83 Given ethical concerns about placebo-controlled trials in click here relapse prevention, it has become customary to utilize relapse criteria which do not require a full-blown psychotic exacerbation, but rather rely on minimally clinically significant early signs of relapse. Subsequently, relapse rates might be higher than in studies conducted previously, and there are a number of potential false positives. The use of placebo controls in relapse prevention Inhibitors,research,lifescience,medical studies is another source of controversy, and opinions of regulatory authorities also differ on this topic. Some would argue that the
demonstration of non-inferiority in comparison to a proven efficacious compound should be sufficient. However, both dropout and response rates vary whether an active or placebo control is used,85 and relapse rates vary enormously- across trials. For example, a recent trial comparing Inhibitors,research,lifescience,medical depot and oral medications reported rehospitalization rates of 39% and 45%, respectively, in a 2-year study.86 By contrast, other trials reported rehospitalization rates as low as 1.3% and 5.8%
with depot and oral medications, respectively, at 1 year,87 and 9.3% and 15.2% , respectively, at 2 years.88 Therefore, it is difficult to be certain if one is dealing with an ineffective medication or with a patient population that is highly vulnerable to relapse Inhibitors,research,lifescience,medical regardless of medication status. Another Inhibitors,research,lifescience,medical important issue that needs to be considered in the design of maintenance and relapse prevention studies is the timing of the randomization. In most trials, patients are randomized in the acute treatment phase and then continued into an extension maintenance study. However, if patients are not rerandomized after stabilization, the concern is that by including randomly assigned, acutely exacerbated patients, only those patients at risk for relapse who had responded to and tolerated the specific acute treatment participate
in the maintenance portion of the trial.

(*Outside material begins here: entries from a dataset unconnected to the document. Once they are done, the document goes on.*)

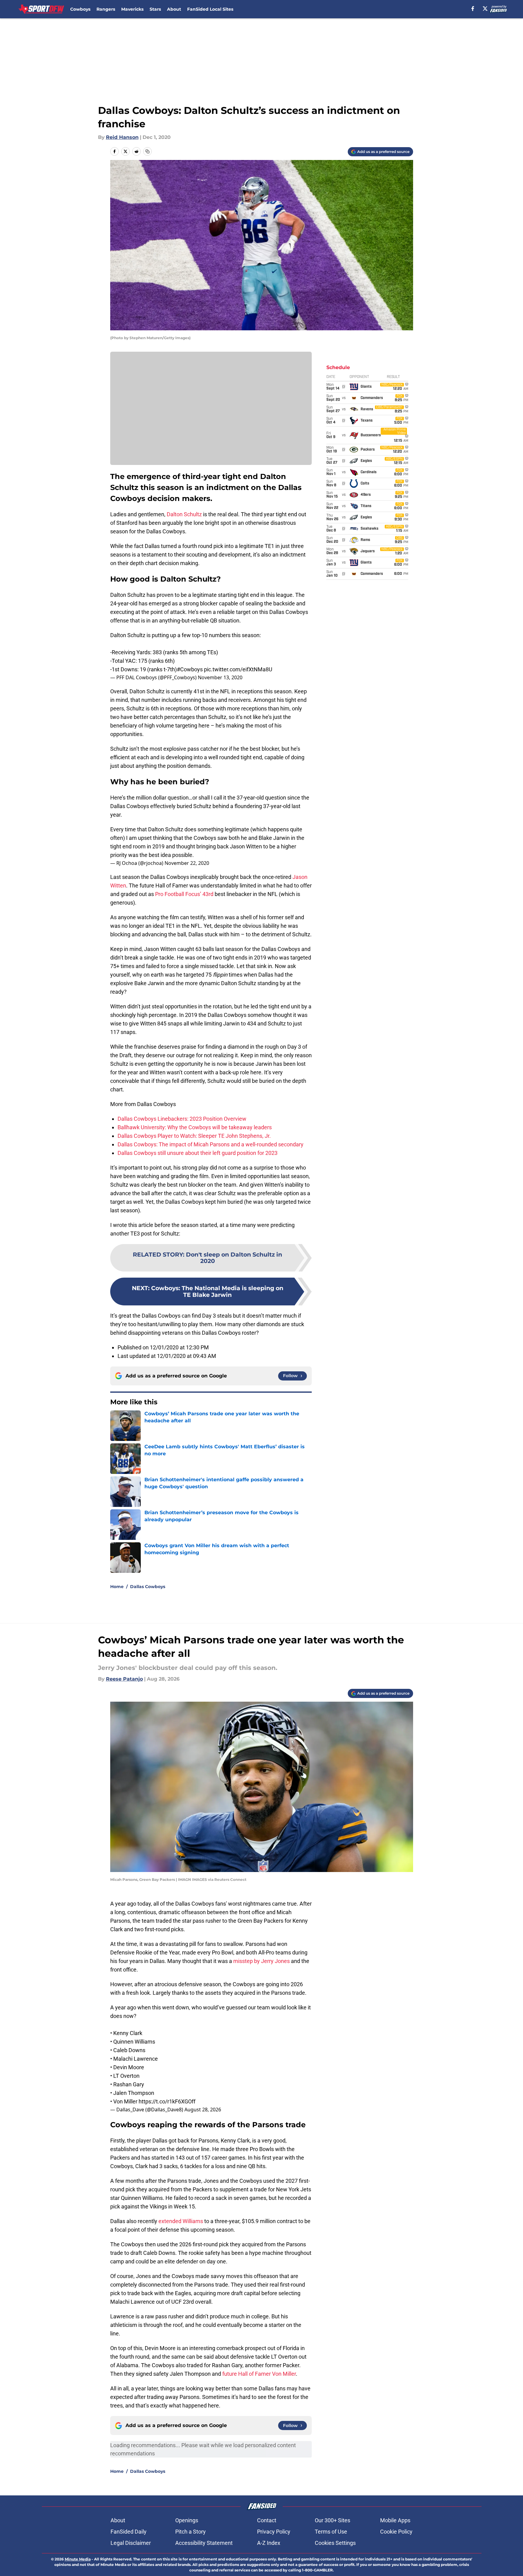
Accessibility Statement (204, 2543)
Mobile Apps (395, 2520)
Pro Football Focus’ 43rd (184, 894)
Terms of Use (331, 2531)
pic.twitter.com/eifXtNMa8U (238, 669)
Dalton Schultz (184, 514)
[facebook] (472, 8)
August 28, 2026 (202, 2109)
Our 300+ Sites (332, 2520)
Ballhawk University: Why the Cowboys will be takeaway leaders (195, 1127)
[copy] (147, 151)
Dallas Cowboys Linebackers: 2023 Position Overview (182, 1119)
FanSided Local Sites (210, 9)
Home (117, 1586)
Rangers (105, 9)
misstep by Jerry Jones (261, 1961)
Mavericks (132, 9)
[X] (485, 8)
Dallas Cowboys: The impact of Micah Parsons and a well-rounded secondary (210, 1144)
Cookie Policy (396, 2531)
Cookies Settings (335, 2543)
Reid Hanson (122, 137)
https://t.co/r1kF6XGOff (167, 2101)
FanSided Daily (129, 2531)
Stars (155, 9)
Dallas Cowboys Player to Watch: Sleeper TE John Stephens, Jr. (194, 1136)
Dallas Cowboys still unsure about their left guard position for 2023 (198, 1153)
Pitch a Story (190, 2531)
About (174, 9)
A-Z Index (268, 2543)
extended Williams (180, 2221)
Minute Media (78, 2559)
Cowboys (80, 9)
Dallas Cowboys (147, 1586)
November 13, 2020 (220, 677)
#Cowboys (190, 669)
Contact (266, 2520)
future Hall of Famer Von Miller (259, 2374)
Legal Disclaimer (131, 2543)
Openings (186, 2520)
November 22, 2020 (187, 863)
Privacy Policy (273, 2531)
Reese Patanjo (124, 1679)
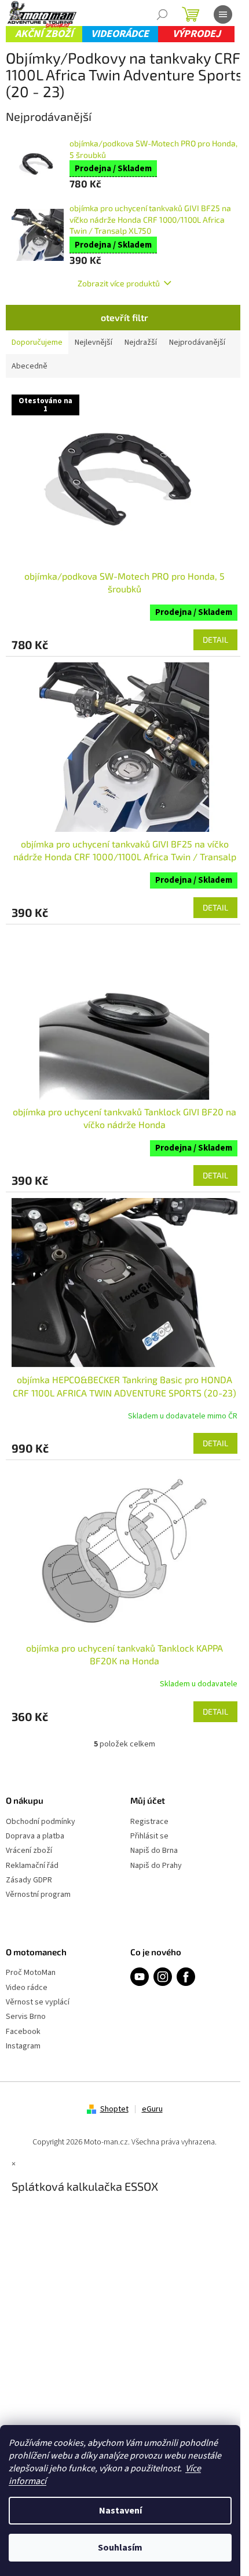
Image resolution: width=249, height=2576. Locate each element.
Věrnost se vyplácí (37, 2002)
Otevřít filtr (124, 317)
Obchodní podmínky (40, 1821)
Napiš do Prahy (156, 1865)
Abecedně (29, 366)
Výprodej (197, 34)
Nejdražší (140, 342)
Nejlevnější (93, 342)
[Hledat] (162, 14)
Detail (215, 639)
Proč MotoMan (31, 1972)
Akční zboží (44, 34)
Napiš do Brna (154, 1850)
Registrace (149, 1821)
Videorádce (120, 34)
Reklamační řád (32, 1865)
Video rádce (26, 1987)
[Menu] (223, 14)
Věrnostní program (38, 1894)
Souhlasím (120, 2547)
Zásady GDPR (29, 1880)
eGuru (152, 2109)
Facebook (23, 2031)
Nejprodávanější (197, 342)
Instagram (23, 2046)
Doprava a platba (35, 1836)
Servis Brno (26, 2016)
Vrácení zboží (29, 1850)
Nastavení (120, 2510)
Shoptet (114, 2109)
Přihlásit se (149, 1836)
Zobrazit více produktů (119, 283)
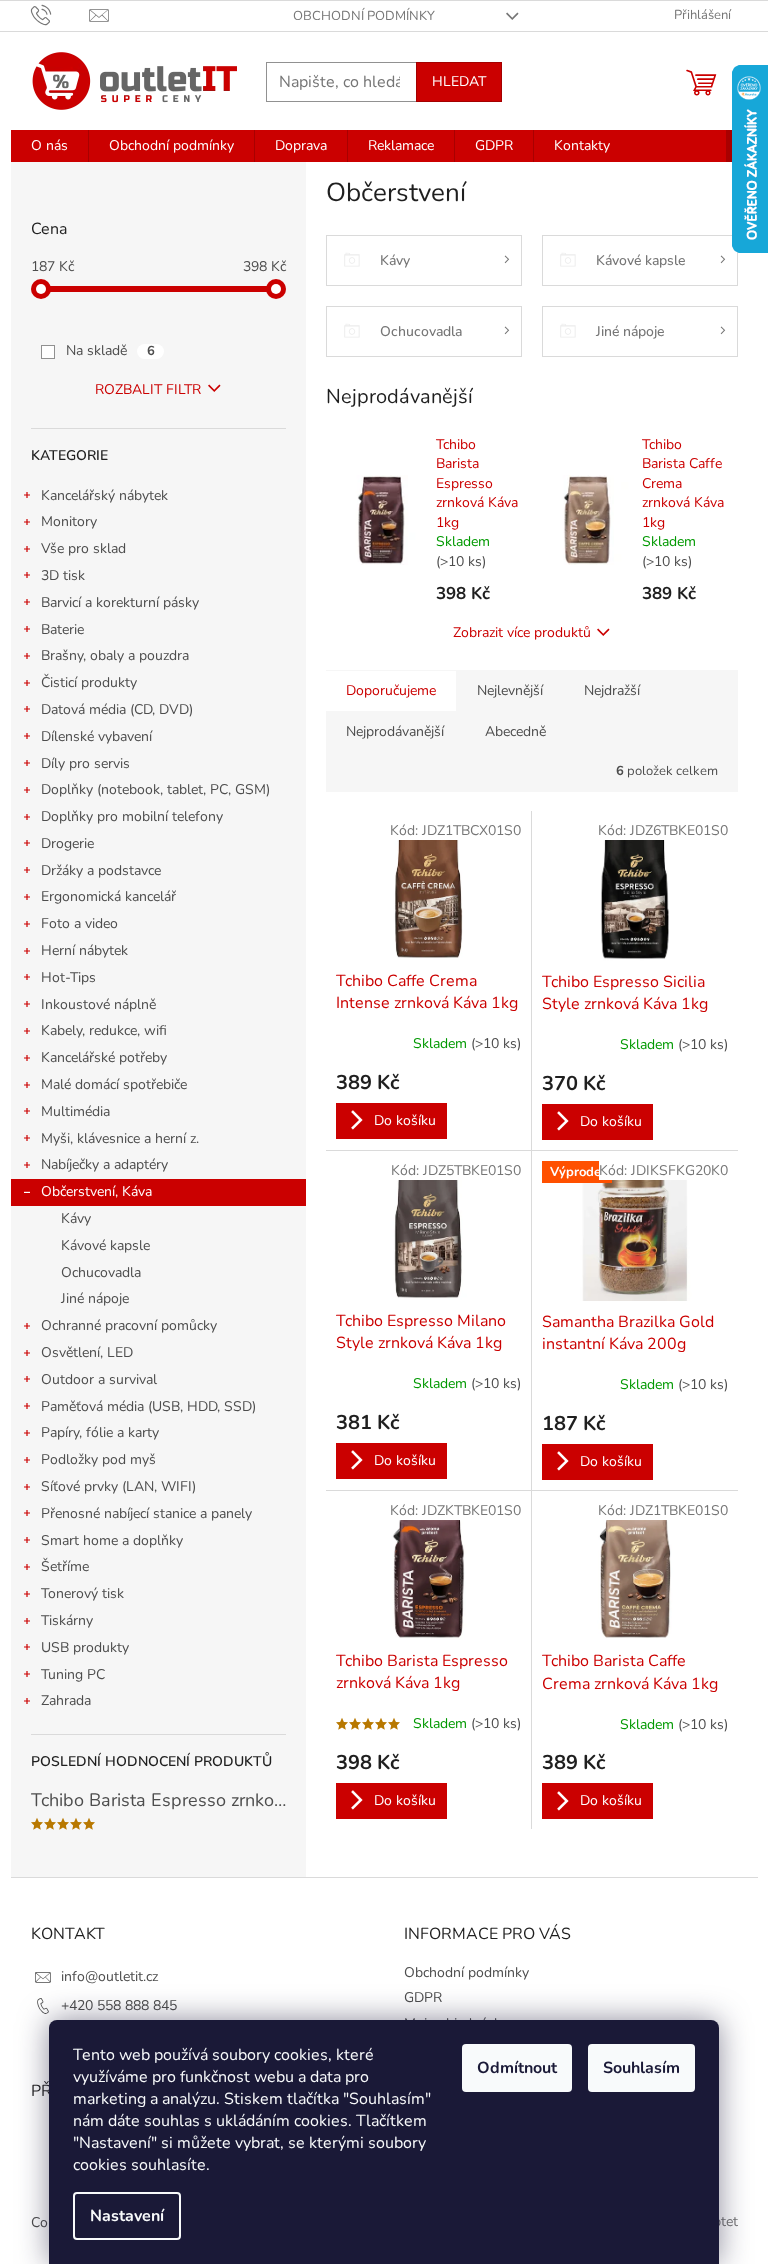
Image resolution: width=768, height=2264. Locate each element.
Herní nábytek (84, 950)
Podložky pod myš (98, 1459)
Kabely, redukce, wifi (104, 1030)
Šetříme (65, 1566)
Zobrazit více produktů (522, 632)
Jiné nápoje (95, 1298)
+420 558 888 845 (119, 2005)
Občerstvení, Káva (96, 1191)
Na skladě (110, 350)
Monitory (69, 521)
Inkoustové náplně (98, 1004)
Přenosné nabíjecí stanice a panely (146, 1513)
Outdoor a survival (99, 1379)
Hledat (459, 81)
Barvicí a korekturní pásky (120, 602)
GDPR (423, 1997)
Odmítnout (517, 2068)
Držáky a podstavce (101, 870)
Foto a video (79, 923)
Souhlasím (641, 2068)
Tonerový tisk (82, 1593)
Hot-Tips (68, 977)
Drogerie (67, 843)
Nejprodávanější (395, 731)
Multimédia (75, 1111)
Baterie (62, 629)
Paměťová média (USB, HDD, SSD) (148, 1406)
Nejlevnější (510, 690)
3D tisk (63, 575)
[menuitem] (49, 146)
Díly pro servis (85, 763)
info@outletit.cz (109, 1976)
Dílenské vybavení (96, 736)
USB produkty (85, 1647)
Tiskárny (67, 1620)
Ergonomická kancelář (108, 896)
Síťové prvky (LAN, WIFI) (118, 1486)
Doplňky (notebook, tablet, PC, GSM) (155, 789)
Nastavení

This could lead to a selection bias for patients who experienced less side effects or experienced more improvement Inhibitors,research,lifescience,medical on the allocated medication. This concern is particularly relevant when there are unequal proportions of patients in each originally randomized all group that enter the maintenance and relapse prevention phase of the study. The degree to which patients entering the trial are stable and whether this is established retrospectively or prospectively are other important considerations. As for relapse, stability criteria and the required duration of stability or remission are insufficiently standardized. Another important issue is the duration of the trial. Since some long studies suggest different patterns of relapse during the first and second years,89,86,90 a duration of 2 years or longer is ideal. But, of course, the longer the duration, the higher the dropout rate might be. The dropout rate varies from study to study, but some surpass 50%.